After posting about her first class on Facebook, Michaela found that she was contacted by readers who were keen to join in. She agreed and now they pay €5 per class. The money goes towards helping vendors fund their medical bills.
Artist and Apropos reader Norbert Kopf, 54, said the classes offer him a bit of freedom and “stretches my body and my spirit”. He has also been inspired by Luise and Bettina’s enthusiasm.
“What I find so touching in this group is the dedication Bettina and Luise show to try to keep the pace,” said Norbert. “I see that they sometimes have difficulties in holding the postures, but they keep up, they do not give up. With such enthusiasm… they really open my heart.”

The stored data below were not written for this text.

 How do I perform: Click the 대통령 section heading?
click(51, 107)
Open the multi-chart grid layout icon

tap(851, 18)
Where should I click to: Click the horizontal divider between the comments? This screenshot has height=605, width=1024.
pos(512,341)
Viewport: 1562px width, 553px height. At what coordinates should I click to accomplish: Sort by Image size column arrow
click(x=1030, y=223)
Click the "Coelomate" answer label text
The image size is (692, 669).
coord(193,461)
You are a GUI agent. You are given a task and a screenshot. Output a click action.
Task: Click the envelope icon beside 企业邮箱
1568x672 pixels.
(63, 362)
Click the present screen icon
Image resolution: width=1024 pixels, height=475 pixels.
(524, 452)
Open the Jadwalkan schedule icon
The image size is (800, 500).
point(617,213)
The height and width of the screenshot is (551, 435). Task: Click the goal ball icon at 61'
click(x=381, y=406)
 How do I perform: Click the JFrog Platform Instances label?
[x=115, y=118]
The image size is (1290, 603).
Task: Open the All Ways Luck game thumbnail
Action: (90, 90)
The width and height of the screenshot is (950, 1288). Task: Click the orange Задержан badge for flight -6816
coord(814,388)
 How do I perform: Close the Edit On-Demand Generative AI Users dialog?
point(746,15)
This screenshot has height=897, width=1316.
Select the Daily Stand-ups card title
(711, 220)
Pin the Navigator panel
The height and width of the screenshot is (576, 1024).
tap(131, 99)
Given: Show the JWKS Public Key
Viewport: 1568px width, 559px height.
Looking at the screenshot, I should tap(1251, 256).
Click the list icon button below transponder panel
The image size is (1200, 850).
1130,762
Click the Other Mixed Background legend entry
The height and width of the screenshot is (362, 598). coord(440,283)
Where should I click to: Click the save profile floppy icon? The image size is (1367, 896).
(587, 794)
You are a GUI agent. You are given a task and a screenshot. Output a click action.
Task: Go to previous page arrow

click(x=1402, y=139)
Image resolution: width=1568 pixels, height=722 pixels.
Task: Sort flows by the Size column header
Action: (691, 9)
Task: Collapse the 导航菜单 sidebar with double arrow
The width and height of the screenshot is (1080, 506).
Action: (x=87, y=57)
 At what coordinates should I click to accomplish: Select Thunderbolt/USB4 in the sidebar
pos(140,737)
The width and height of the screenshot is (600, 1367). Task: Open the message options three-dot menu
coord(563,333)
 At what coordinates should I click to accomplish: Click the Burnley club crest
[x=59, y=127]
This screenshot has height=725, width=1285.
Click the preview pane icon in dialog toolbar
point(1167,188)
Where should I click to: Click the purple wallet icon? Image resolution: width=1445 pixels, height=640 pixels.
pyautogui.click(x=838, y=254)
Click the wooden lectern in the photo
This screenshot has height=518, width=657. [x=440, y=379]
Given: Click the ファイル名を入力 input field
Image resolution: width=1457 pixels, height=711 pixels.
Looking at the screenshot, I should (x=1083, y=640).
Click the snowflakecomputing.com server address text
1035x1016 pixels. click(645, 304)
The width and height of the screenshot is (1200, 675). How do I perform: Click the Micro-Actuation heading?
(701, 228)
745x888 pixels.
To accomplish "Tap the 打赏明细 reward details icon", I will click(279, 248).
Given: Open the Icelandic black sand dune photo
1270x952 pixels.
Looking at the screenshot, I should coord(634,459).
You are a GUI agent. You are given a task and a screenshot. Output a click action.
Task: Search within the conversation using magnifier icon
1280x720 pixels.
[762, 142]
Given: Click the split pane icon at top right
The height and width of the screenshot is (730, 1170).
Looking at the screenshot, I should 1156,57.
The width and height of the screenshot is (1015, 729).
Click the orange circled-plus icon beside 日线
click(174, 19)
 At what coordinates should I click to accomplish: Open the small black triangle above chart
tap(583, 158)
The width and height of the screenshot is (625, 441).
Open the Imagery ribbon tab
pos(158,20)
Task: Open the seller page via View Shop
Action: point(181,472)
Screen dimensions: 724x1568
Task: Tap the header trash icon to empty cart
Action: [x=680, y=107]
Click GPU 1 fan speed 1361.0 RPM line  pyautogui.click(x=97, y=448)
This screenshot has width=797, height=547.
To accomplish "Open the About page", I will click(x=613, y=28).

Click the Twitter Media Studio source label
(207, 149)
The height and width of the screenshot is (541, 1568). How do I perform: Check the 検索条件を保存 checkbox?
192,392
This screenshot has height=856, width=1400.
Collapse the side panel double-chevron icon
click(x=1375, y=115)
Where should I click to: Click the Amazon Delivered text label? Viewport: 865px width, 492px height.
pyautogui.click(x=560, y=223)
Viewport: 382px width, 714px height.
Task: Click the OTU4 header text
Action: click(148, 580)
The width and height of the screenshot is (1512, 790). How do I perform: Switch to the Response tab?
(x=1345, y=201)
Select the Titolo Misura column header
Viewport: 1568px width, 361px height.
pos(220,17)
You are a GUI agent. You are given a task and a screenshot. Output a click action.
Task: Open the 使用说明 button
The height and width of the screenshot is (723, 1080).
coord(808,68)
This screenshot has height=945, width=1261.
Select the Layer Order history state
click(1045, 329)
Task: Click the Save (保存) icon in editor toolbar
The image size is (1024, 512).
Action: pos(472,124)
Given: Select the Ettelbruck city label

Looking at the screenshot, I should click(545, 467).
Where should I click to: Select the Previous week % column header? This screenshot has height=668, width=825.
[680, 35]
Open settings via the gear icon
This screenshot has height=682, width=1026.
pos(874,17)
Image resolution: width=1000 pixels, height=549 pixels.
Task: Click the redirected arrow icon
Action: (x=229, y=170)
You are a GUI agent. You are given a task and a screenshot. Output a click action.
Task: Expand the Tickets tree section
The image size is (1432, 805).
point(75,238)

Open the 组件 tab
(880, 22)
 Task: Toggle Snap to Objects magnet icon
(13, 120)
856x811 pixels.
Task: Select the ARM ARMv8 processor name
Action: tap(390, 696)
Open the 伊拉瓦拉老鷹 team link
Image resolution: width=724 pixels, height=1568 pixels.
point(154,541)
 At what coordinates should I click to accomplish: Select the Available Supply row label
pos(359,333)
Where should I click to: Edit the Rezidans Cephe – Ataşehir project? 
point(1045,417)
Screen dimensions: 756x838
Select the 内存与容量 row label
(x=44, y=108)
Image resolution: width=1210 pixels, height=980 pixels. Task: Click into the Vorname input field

Luise, who lives in a small flat in Salzburg, has been selling Apropos since 1997 and is one of 80 vendors supported by the street paper. They buy the magazine for €1.25 and sell it on for the €2.50 cover price, keeping the profits from their sales.
She said getting the chance to speak with Apropos staff and customers in a different setting is another reason why she enjoys the classes.
“I also appreciate that my boss, Michaela, is my yoga teacher – this is another way for us to interact. I see her in a new role which fits her well,” added Luise.
“It is also very good that customers take part in the Apropos yoga lessons because I come closer in contact with them and another kind of conversation is possible which is deeper than on the street.”